Objective
Can you format the entries below as a numbered list, leaving out any blank lines?

Data supplied

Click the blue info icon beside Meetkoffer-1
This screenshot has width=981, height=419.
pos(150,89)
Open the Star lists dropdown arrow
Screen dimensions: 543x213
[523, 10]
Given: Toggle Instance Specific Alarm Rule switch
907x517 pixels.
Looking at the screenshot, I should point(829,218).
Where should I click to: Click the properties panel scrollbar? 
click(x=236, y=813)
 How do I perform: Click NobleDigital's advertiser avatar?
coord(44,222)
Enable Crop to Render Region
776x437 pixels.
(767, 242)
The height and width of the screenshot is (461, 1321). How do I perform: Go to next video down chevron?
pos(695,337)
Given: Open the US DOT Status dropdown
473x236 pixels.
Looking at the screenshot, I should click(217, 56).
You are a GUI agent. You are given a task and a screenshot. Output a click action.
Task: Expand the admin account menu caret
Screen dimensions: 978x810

Exercise result
1. Click the blue info icon beside Meetkoffer-1
2. This screenshot has width=981, height=419.
3. pos(150,89)
4. Open the Star lists dropdown arrow
5. Screen dimensions: 543x213
6. [523, 10]
7. Given: Toggle Instance Specific Alarm Rule switch
8. 907x517 pixels.
9. Looking at the screenshot, I should point(829,218).
10. Where should I click to: Click the properties panel scrollbar? 
11. click(x=236, y=813)
12.  How do I perform: Click NobleDigital's advertiser avatar?
13. coord(44,222)
14. Enable Crop to Render Region
15. 776x437 pixels.
16. (767, 242)
17. The height and width of the screenshot is (461, 1321). How do I perform: Go to next video down chevron?
18. pos(695,337)
19. Given: Open the US DOT Status dropdown
20. 473x236 pixels.
21. Looking at the screenshot, I should click(217, 56).
22. You are a GUI agent. You are given a task and a screenshot. Output a click action.
23. Task: Expand the admin account menu caret
24. Screen dimensions: 978x810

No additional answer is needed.